SXSW Came Back With Genuine Joy. Here Are 15 of the Best Acts.

South by Southwest 2020 was abruptly canceled final March as the truth of Covid-19 set in. This 12 months, it returned March 16-20 as SXSW Online, seen remotely and downscaled to the dimensions of a display screen. Its music pageant supplied prerecorded digital showcases — from studios, golf equipment, residing rooms, backyards, metropolis streets and odder locations — for about 280 bands somewhat than the 1,000-plus of latest years. Though some showcases vanished after they had been webcast, convention attendees can rerun a lot of them till April 18, and with luck the performances will make their approach to a wider public afterward. For as soon as, it’s attainable to see practically all of the music at SXSW.

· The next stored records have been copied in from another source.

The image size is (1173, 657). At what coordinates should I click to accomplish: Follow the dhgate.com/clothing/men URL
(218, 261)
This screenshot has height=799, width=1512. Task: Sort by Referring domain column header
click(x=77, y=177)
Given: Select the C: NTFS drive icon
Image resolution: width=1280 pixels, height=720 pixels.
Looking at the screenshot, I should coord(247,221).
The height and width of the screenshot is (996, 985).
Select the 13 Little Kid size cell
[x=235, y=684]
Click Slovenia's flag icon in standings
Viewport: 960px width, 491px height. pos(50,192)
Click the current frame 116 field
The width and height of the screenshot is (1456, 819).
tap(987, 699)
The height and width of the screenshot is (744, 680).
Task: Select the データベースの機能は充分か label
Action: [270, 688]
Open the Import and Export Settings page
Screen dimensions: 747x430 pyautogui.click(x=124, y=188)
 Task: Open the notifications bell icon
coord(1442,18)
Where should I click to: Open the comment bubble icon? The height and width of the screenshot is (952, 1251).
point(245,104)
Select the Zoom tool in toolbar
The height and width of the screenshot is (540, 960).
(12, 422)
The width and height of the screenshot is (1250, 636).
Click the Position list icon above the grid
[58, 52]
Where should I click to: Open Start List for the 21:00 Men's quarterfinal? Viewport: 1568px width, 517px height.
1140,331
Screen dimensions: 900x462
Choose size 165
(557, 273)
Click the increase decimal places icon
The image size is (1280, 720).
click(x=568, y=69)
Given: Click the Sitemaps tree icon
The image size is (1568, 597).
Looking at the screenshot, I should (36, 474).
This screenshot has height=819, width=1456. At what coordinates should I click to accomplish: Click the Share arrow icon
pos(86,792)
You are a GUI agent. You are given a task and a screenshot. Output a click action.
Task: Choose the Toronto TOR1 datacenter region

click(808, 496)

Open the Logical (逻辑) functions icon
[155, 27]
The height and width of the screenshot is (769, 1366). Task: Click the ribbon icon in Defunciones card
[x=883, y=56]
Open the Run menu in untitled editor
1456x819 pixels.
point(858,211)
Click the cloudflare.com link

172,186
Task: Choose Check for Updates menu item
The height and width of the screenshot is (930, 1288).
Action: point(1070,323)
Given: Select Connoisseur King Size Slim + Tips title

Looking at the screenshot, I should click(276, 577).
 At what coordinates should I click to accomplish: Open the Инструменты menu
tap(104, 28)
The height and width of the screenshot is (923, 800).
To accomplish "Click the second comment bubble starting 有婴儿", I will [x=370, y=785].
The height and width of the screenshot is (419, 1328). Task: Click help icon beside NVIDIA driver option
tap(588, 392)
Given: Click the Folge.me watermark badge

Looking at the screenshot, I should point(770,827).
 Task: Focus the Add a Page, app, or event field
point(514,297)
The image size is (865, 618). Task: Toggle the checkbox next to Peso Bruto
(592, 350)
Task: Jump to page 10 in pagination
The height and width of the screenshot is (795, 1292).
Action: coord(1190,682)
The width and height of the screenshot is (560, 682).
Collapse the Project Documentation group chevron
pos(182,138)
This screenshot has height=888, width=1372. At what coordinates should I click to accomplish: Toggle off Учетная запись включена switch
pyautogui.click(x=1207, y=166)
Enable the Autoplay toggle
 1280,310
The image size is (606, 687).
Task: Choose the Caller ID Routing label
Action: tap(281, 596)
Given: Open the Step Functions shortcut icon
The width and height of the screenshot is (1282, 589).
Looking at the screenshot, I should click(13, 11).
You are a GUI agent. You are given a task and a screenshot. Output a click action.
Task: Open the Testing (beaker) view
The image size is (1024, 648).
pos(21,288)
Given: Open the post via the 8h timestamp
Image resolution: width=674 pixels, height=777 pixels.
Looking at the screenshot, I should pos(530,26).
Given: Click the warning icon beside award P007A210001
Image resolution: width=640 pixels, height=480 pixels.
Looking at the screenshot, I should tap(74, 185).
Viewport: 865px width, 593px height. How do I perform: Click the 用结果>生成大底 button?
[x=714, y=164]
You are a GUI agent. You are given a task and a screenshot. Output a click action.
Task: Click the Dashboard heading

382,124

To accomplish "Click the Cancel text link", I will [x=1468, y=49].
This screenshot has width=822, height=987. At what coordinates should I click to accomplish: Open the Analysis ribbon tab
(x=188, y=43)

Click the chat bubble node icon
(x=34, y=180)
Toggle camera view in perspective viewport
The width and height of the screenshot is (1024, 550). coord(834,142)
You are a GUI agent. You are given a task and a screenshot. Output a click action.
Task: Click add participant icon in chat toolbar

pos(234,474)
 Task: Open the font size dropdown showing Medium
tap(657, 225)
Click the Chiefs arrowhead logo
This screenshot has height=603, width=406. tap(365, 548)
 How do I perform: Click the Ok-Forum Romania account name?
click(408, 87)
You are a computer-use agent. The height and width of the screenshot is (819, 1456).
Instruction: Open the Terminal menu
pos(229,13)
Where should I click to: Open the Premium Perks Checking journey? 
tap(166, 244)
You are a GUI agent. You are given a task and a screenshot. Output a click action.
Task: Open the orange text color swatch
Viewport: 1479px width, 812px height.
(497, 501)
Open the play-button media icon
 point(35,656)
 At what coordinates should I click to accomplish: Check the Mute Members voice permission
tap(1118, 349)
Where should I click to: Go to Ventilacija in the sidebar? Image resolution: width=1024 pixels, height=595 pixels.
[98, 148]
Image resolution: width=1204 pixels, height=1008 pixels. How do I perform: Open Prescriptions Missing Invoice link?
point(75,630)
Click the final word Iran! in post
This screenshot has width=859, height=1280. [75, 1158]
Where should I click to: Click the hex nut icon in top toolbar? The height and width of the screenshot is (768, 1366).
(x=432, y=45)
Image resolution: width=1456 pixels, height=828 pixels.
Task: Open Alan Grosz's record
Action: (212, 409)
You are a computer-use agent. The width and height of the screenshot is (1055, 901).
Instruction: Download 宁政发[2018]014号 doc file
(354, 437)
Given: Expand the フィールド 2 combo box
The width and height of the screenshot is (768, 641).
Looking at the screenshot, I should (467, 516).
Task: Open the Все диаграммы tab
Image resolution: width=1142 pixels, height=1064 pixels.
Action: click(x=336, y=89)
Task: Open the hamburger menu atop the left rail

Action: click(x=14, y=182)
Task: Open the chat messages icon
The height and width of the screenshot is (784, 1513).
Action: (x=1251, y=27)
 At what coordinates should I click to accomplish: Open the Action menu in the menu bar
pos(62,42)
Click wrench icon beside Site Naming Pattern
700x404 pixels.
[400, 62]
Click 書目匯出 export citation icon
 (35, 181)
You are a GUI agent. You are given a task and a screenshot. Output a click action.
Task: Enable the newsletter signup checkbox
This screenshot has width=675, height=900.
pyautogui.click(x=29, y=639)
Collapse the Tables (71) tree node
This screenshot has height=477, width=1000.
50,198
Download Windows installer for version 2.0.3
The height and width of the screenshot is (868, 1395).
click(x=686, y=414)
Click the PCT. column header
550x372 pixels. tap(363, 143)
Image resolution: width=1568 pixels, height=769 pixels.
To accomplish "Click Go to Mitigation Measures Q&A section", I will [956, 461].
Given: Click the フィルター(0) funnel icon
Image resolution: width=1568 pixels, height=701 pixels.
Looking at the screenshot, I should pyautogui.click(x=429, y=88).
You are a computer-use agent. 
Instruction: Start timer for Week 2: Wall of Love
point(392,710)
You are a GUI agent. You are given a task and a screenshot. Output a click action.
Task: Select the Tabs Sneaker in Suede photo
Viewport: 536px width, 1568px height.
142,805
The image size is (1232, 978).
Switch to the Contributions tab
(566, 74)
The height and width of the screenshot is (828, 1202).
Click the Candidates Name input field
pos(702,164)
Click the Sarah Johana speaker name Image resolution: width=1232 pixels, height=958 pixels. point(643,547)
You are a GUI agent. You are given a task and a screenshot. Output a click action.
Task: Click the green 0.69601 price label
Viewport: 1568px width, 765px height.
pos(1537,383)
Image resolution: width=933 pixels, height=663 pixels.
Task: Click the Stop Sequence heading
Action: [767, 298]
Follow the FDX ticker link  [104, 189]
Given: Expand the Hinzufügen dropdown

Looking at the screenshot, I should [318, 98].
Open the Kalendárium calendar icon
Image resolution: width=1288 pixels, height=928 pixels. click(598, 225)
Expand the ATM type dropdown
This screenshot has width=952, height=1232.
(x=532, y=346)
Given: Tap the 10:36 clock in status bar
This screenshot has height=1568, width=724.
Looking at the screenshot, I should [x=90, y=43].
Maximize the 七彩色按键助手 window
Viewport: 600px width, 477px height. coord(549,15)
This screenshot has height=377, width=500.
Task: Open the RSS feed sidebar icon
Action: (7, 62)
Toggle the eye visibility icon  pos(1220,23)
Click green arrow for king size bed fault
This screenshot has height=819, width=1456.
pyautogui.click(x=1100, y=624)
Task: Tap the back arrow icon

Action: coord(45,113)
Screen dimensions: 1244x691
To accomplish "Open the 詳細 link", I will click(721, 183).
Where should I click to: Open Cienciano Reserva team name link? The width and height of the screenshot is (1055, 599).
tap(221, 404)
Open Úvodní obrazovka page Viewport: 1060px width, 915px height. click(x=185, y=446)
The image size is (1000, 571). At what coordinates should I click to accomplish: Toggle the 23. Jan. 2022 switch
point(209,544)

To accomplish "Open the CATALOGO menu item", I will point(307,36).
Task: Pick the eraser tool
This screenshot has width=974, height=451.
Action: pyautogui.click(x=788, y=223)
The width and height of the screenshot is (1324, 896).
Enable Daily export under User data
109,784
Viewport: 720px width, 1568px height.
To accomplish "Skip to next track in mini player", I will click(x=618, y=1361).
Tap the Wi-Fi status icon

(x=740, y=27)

The discount, and the prospect of replays, modified the pageant’s focus. It shifted the lineup towards bands that might discover administration or authorities sponsors, which led to a a lot increased proportion of worldwide performers. (Corollary: Where is federal, state or city arts funding?) Nearly two-thirds of the pageant’s acts got here from overseas, together with a number of bands from Britain each evening.

The on-line format additionally invited video ingenuity, largely however not all the time low-budget, across the real-time performances that SXSW has all the time prized. After a 12 months of pandemic isolation, the showcases featured the real pleasure of musicians getting collectively to carry out, even when the viewers was only a digicam crew, and a few showcases revisited golf equipment which have held out by the pandemic. The units additionally unveiled songs which have emerged from a 12 months of quarantines and reassessments. As all the time, there was music price discovering, although a short SXSW set is only a hyperlink to a profession. Here, in alphabetical order, are 15 of the perfect acts from SXSW 2021 Online.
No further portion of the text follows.